BREAK TIME | THE IMPORTANCE OF TAKING TIME OUT


Having had anxiety and depression on and off since I was 7 (no joke I was on beta-blockers) I've sort of come to terms with how to deal with any rare mental blips I may have (even if it does take a while to recognise that I'm not in a great place). I get myself into a bit of a state where I don't like to leave the house or sometimes even my room or bed because it sends my brain into overdrive of all the things that could happen (usually my irrational fear of being judged) and no matter what anyone close to me says when I'm like this, I'm the only person that can/will get myself out of it. 

I'm a very social person and when I'm at uni I'm constantly surrounded by loads of my friends (which I love sooooooo much), so when uni ends for summer and most people go home I tend to feel a bit lost and out of sorts. I've also learned that I need a lot of structure in my day so that I have something to get out of the house for and to distract my mind from its inevitable overthinking. 

Whenever I've relapsed a bit in the past I've always eventually got myself out of it but never really taken myself out of it to re-evaluate and kind of see what I need to do to look after myself in a more long term sense. So a couple of weeks ago when I started to feel a bit out of sorts if you will, I thought it would be best to step back and take a break from my surroundings and situation and go home for a few days. (FYI: this was the best decision I've ever made in my entire life! 10/10 would recommend). I'm really lucky that home is so close to the beach so I spent a lot of time there getting fresh air and clearing my mind. Mum also took me to the spa one afternoon which helped so much as I guess I was kind of forced to relax in that environment, and it was something luxurious and different to appreciate. 

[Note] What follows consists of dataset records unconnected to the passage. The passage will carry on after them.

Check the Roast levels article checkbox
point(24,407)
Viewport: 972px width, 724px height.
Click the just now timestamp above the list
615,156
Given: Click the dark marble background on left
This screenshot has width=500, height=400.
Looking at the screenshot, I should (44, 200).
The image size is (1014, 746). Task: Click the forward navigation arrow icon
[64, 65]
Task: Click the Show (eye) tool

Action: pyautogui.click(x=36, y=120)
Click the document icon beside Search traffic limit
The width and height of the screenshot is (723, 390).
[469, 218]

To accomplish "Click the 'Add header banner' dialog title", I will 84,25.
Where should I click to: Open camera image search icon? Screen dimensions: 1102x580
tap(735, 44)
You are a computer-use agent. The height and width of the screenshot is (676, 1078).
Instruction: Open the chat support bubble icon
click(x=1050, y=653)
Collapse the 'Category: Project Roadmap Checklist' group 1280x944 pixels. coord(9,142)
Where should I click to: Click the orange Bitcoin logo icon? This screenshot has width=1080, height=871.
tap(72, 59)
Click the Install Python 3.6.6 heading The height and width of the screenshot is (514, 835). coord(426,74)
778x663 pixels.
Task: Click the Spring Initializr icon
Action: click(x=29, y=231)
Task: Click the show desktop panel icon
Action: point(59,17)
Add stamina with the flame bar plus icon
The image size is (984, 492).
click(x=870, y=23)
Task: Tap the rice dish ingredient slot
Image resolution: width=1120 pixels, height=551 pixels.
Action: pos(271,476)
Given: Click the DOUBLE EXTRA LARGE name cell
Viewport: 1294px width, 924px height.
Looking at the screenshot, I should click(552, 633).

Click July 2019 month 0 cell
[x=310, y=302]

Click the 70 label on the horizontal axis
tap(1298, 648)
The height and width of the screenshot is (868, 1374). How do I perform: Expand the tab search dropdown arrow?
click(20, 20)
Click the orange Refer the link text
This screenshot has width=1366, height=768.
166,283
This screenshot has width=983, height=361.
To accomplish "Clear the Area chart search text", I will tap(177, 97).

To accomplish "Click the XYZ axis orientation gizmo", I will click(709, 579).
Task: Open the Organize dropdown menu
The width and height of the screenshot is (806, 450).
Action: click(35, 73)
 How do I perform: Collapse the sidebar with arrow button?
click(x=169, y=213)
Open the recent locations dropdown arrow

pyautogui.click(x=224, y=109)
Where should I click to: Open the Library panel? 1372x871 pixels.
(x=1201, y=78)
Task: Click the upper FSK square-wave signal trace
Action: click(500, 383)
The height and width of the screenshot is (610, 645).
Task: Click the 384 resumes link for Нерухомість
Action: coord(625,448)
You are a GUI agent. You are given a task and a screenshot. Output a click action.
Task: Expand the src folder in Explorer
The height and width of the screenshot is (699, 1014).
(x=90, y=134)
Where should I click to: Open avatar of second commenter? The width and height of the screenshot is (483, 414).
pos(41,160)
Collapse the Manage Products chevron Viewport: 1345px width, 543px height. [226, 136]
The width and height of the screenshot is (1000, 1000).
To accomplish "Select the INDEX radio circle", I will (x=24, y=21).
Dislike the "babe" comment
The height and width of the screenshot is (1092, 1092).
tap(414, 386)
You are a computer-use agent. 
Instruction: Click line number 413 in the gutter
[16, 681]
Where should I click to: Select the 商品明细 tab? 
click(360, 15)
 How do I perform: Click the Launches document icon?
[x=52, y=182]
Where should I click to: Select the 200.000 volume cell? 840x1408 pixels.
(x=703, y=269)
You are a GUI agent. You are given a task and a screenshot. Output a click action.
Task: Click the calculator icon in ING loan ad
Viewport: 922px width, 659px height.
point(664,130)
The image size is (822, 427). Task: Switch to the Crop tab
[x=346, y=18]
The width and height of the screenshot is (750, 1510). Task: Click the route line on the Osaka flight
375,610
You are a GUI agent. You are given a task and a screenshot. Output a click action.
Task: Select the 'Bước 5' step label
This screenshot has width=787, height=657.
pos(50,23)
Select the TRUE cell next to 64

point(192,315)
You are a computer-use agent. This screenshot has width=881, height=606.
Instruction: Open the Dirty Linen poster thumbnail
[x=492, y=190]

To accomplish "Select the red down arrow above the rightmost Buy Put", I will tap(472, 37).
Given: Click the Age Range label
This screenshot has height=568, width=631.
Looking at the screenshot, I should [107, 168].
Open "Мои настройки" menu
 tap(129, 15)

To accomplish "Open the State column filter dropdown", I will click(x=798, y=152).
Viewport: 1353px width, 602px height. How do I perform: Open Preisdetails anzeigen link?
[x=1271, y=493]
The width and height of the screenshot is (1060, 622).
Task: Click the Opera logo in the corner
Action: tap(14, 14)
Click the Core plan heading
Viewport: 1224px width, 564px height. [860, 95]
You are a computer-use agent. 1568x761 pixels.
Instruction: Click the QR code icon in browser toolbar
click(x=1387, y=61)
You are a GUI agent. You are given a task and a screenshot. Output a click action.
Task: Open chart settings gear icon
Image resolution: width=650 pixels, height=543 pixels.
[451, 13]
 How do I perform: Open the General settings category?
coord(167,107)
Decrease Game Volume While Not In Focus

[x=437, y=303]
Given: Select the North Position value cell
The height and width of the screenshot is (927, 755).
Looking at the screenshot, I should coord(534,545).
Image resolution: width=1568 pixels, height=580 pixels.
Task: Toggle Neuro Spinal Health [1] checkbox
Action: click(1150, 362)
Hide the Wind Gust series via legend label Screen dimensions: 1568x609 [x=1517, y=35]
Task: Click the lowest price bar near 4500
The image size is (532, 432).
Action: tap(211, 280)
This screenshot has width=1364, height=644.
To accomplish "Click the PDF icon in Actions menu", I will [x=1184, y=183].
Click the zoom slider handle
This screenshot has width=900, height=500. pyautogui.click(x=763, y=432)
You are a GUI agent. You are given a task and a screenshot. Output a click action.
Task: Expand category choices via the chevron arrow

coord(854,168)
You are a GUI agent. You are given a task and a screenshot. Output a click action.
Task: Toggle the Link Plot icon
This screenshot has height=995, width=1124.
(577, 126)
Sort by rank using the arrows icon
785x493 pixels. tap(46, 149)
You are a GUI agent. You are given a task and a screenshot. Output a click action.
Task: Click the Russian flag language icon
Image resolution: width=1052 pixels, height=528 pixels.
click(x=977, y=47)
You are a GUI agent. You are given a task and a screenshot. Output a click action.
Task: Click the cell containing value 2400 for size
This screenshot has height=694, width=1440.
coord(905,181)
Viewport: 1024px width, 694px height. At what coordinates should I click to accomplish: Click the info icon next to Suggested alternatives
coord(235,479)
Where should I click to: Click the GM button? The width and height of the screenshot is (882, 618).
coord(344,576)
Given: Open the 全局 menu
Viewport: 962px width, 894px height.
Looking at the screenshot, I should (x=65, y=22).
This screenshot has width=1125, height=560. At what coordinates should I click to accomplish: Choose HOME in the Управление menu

Anywho, less of the depressing stuff more of the positive things that I've found get me out and help me stay out of a depressive funk. I'm no expert but these are just some things that I've learnt that give me a boost in the right (a.k.a happy) direction. 

Taking a step back - this can be the hardest thing to do and for me its taken a hell of a lot of practice. But it definitely helps to remove yourself from the situation and see it from a different perspective. This is always the first step for me otherwise nothing else will work.

Getting out the house and having something to do everyday - the more I am around people and talk to people the less nervous I am in social situations so I try to get out of the house everyday. Whether that be going to a friends house or popping to the shop (not self checkout though, that defeats the object!)

Rules of threes - so I don't get overwhelmed I try to only give myself three things to do in a day, and if I get more done thats a bonus!

Positives journal - this is something that I've tried to do (on and off) for a few years now that helps me when I'm in a bit of a state but also helps me to stay out of one for a while. I also think this is good practice to keep a healthy mindset (thanks Debra from CBT!) as it reminds me of all the positive things that have happened or that I've done in the day. I just write a list at the end of the day of anything good that has happened, even small stuff like getting out of bed (if I'm having a particularly crappy day).

Never beat yourself up for feeling a bit down. With time you'll recognise the things that trigger you and you'll learn ways that help you to cope and feel better :) I hope this helps anyone who might be going through a bad patch!